Find how many 9 -digit numbers can be made from the digits 1,2,3,4,5,6,7 , 8,9 if repetition is not allowed and all the odd digits occur first (on the left) followed by all the even digits (i.e., as in 137598264 , but not 123456789 ).

Answer

**step1** Understanding the problem

The problem asks us to find how many 9-digit numbers can be formed using the digits 1, 2, 3, 4, 5, 6, 7, 8, 9. We are given two specific conditions:
1. Repetition of digits is not allowed. This means each digit from 1 to 9 can be used only once in a 9-digit number.
2. All the odd digits must occur first (on the left), followed by all the even digits. For example, a number like 137598264 is allowed, but 123456789 is not (because 2 and 4 are even but appear before odd digits).
We need to determine the count of such numbers.

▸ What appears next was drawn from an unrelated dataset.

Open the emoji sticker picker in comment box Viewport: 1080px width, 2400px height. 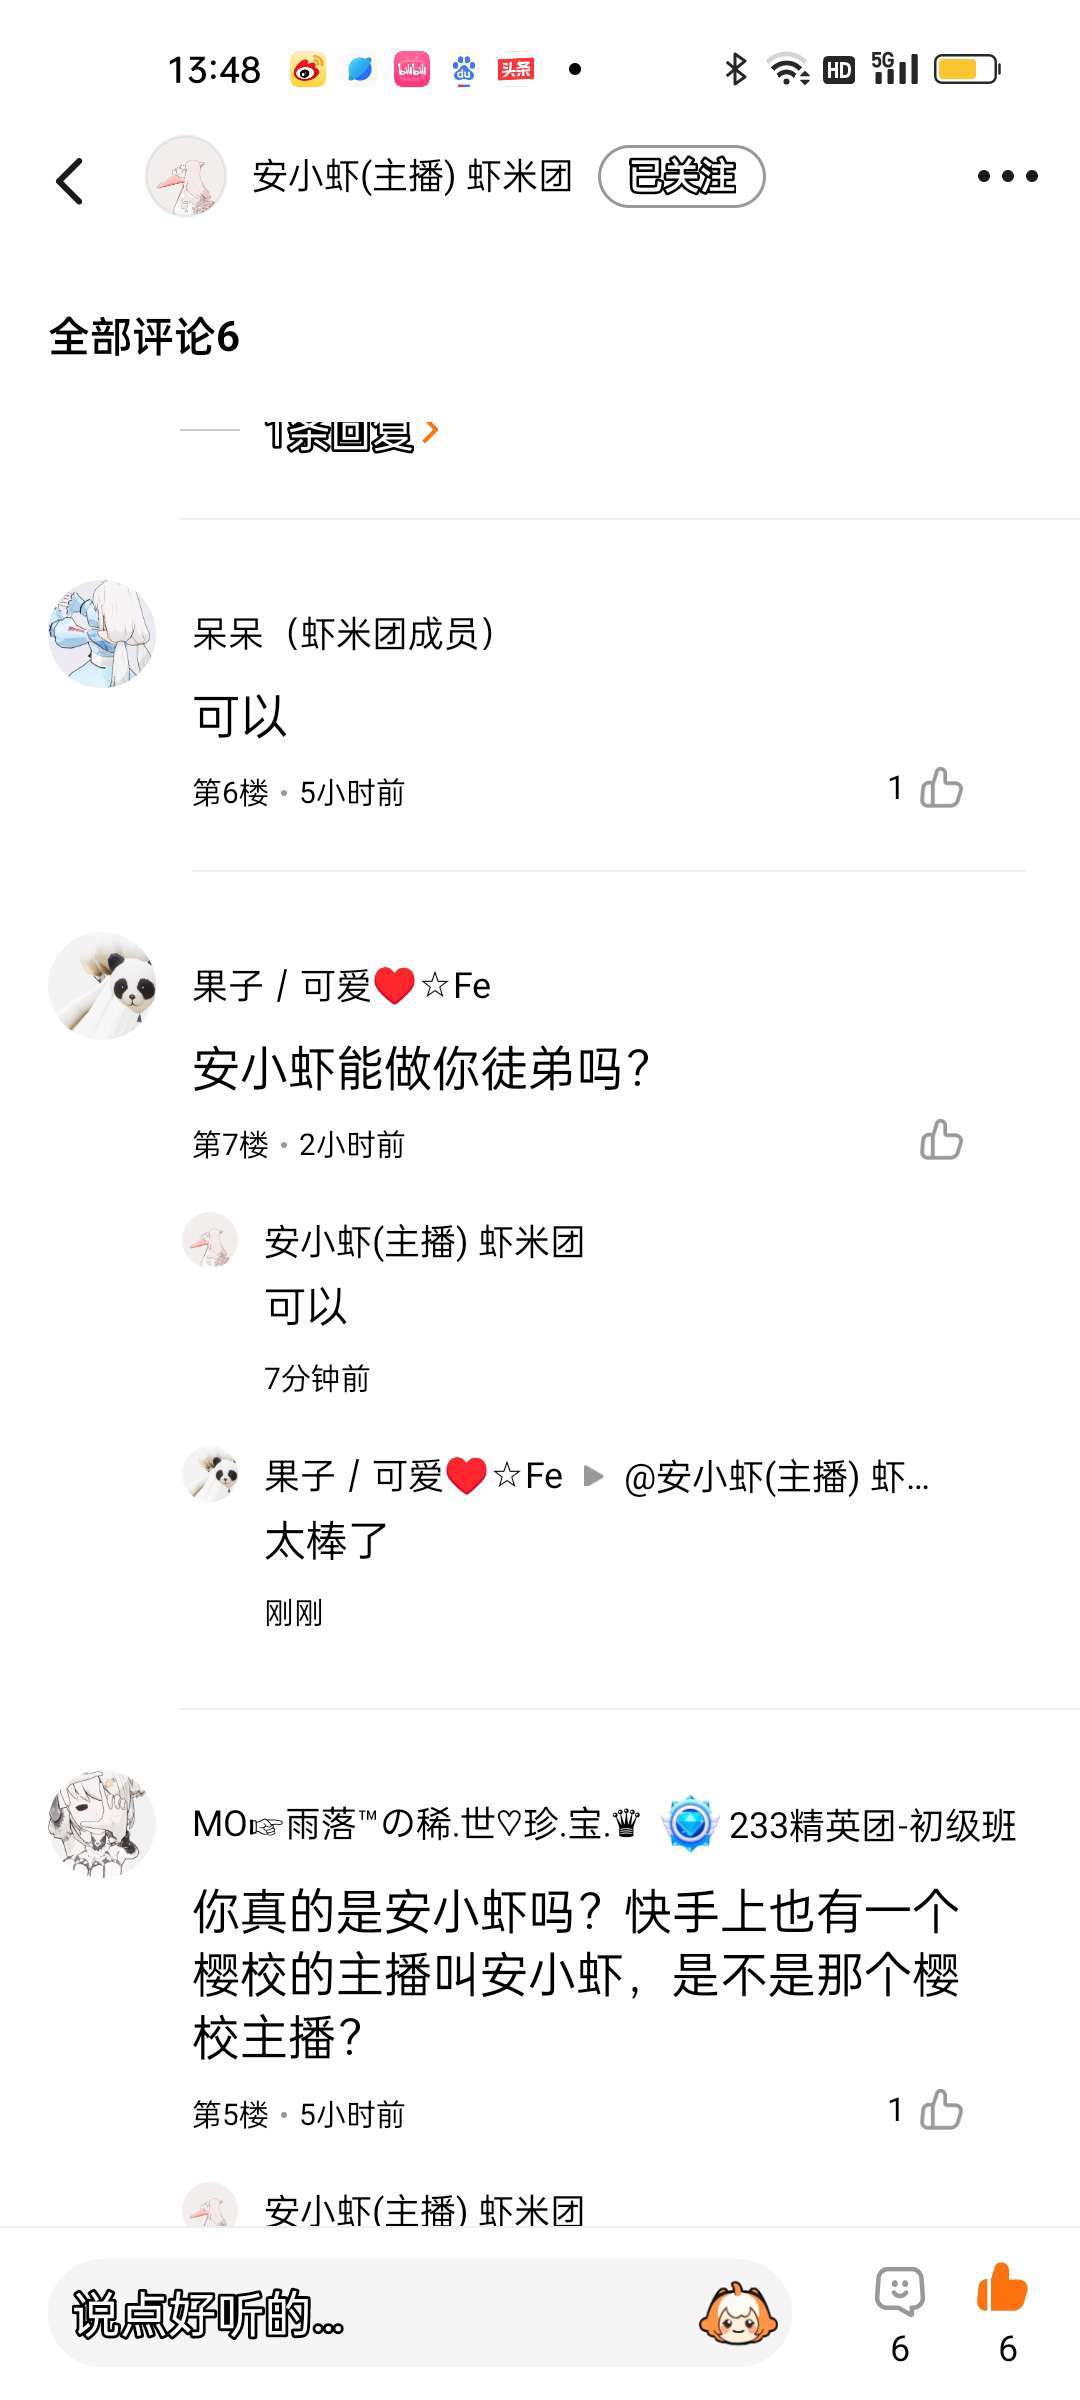coord(738,2313)
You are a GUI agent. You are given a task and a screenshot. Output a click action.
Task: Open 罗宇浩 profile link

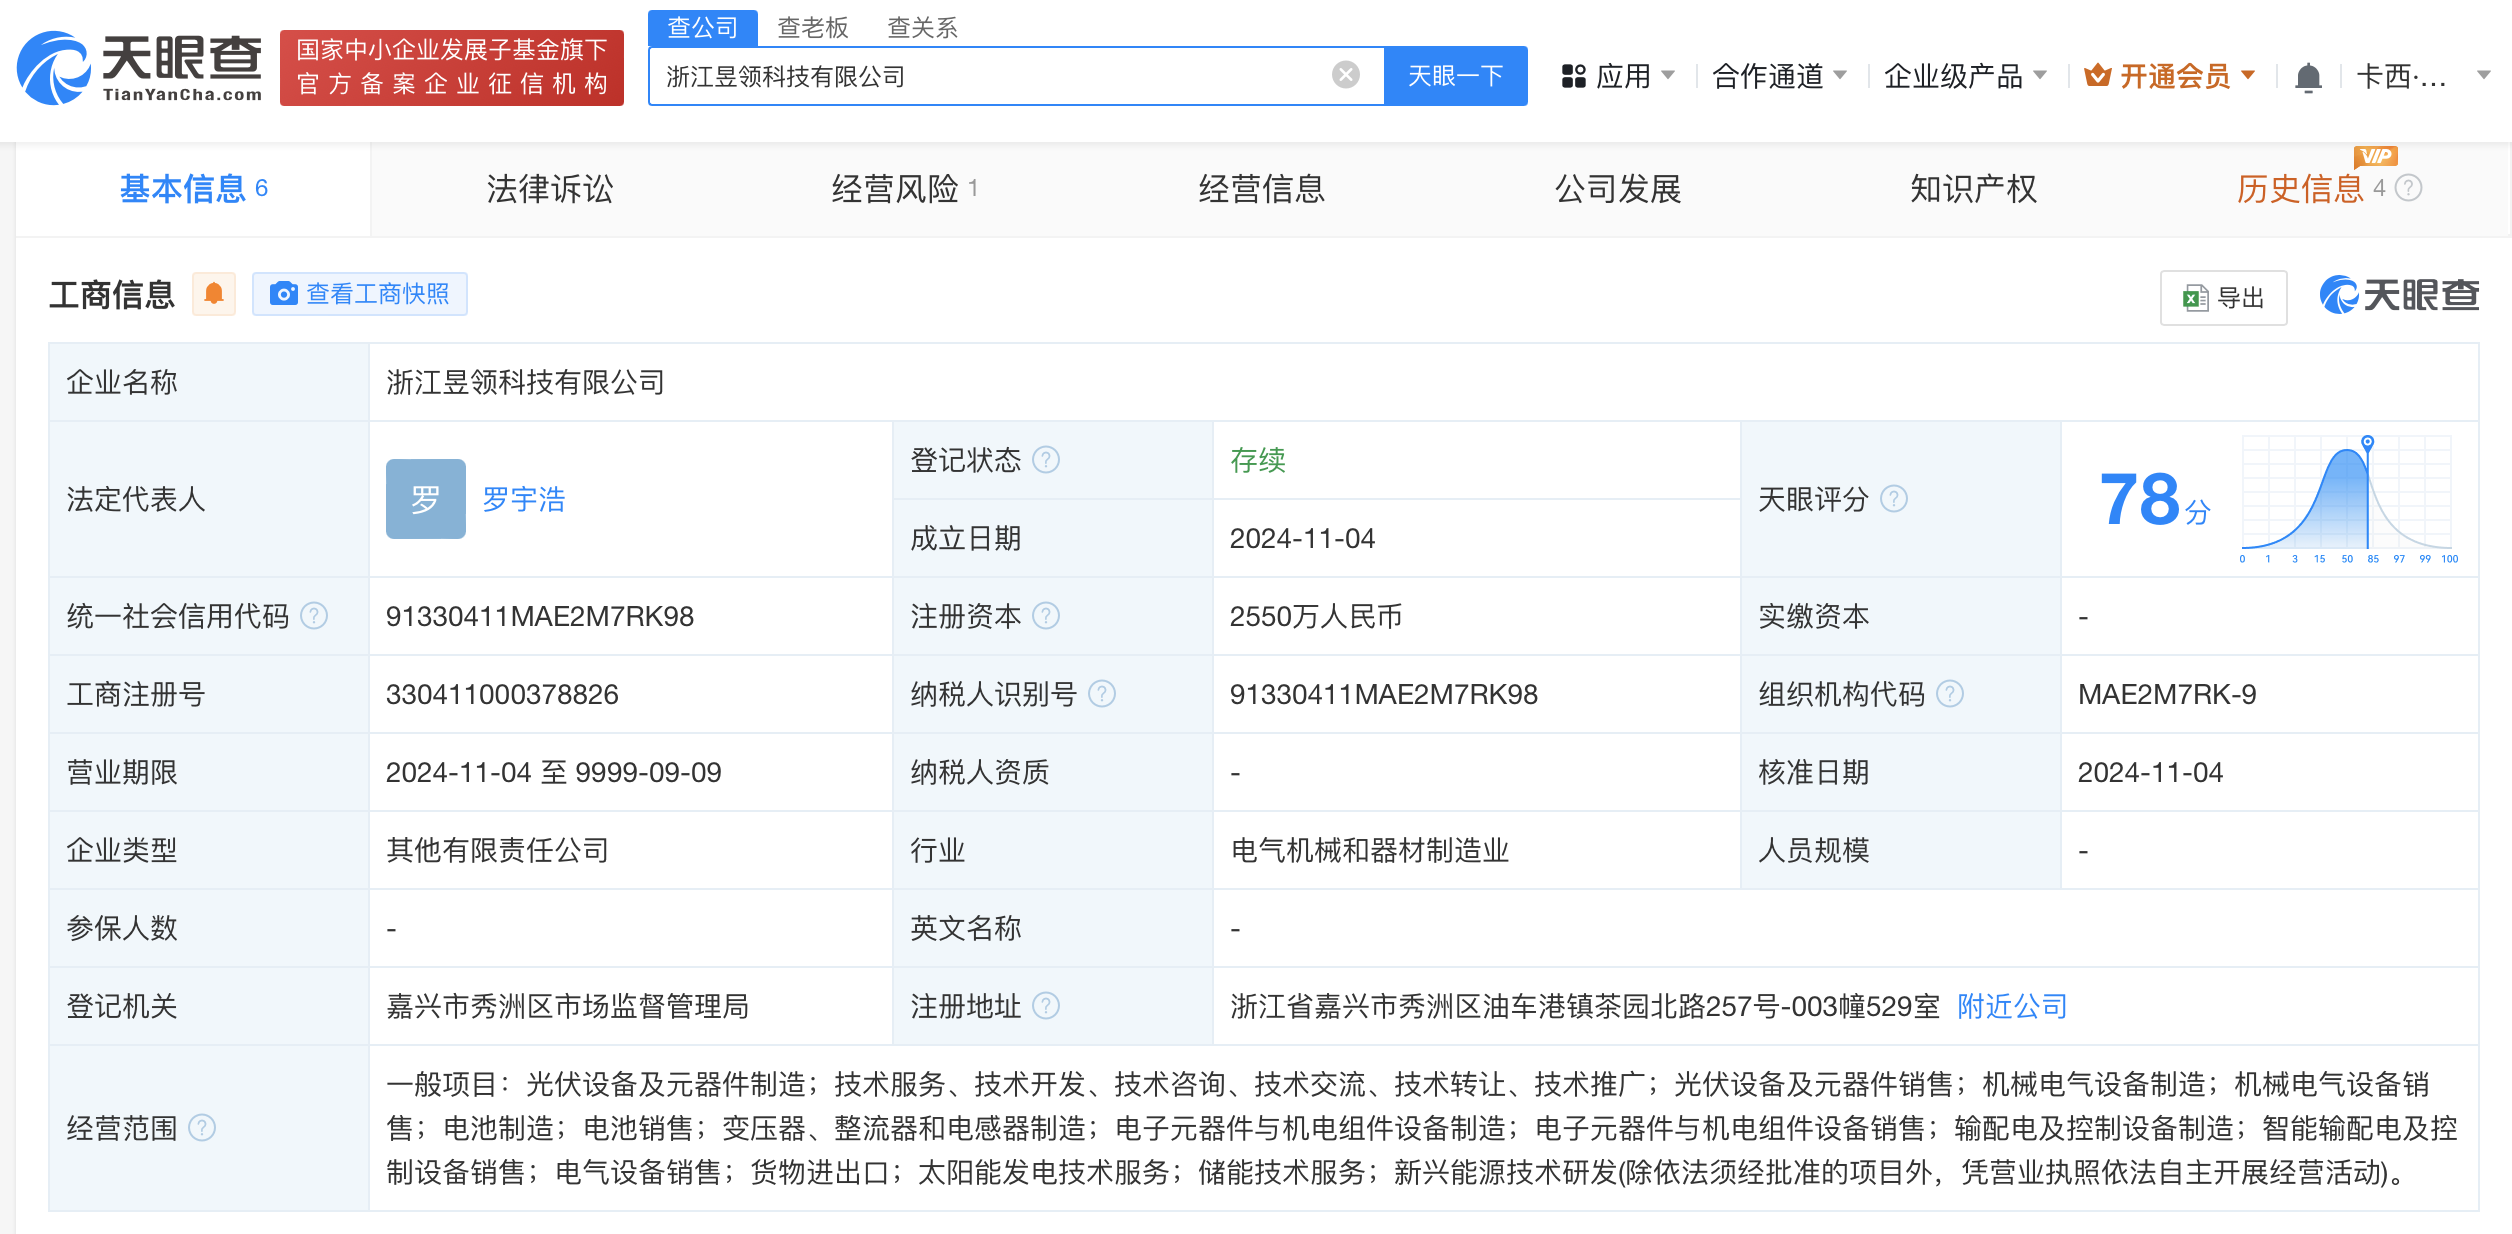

**step2** Identifying and categorizing the digits

First, let's list all the available digits: 1, 2, 3, 4, 5, 6, 7, 8, 9.
Now, let's categorize these digits into odd and even digits.
The odd digits are: 1, 3, 5, 7, 9. There are 5 odd digits.
The even digits are: 2, 4, 6, 8. There are 4 even digits.
A 9-digit number has 9 places or positions. According to the problem's condition, the first 5 positions must be filled by the odd digits, and the last 4 positions must be filled by the even digits.

**step3** Calculating ways to arrange odd digits

We need to arrange the 5 odd digits (1, 3, 5, 7, 9) in the first 5 positions of the 9-digit number. Since repetition is not allowed, once an odd digit is used in a position, it cannot be used again for another position.
For the 1st position: We have 5 choices (any of 1, 3, 5, 7, 9).
For the 2nd position: After choosing one digit for the 1st position, we have 4 odd digits remaining, so there are 4 choices.
For the 3rd position: We have 3 odd digits remaining, so there are 3 choices.
For the 4th position: We have 2 odd digits remaining, so there are 2 choices.
For the 5th position: We have 1 odd digit remaining, so there is 1 choice.
The total number of ways to arrange the odd digits in the first 5 positions is the product of the number of choices for each position:
$$5 \times 4 \times 3 \times 2 \times 1 = 120$$

**step4** Calculating ways to arrange even digits

Next, we need to arrange the 4 even digits (2, 4, 6, 8) in the last 4 positions of the 9-digit number. Similar to the odd digits, repetition is not allowed for the even digits.
For the 6th position (which is the 1st position for even digits): We have 4 choices (any of 2, 4, 6, 8).
For the 7th position (2nd for even digits): After choosing one digit for the 6th position, we have 3 even digits remaining, so there are 3 choices.
For the 8th position (3rd for even digits): We have 2 even digits remaining, so there are 2 choices.
For the 9th position (4th for even digits): We have 1 even digit remaining, so there is 1 choice.
The total number of ways to arrange the even digits in the last 4 positions is the product of the number of choices for each position:
$$4 \times 3 \times 2 \times 1 = 24$$

**step5** Finding the total number of 9-digit numbers

To find the total number of 9-digit numbers that satisfy all the conditions, we multiply the number of ways to arrange the odd digits by the number of ways to arrange the even digits. This is because the choices for arranging odd digits are independent of the choices for arranging even digits.
Total number of 9-digit numbers = (Ways to arrange odd digits) $$\times$$ (Ways to arrange even digits)
Total number of 9-digit numbers = $$120 \times 24$$
Now, let's perform the multiplication:
$$120 \times 24 = 2880$$
Therefore, there are 2880 such 9-digit numbers that can be made.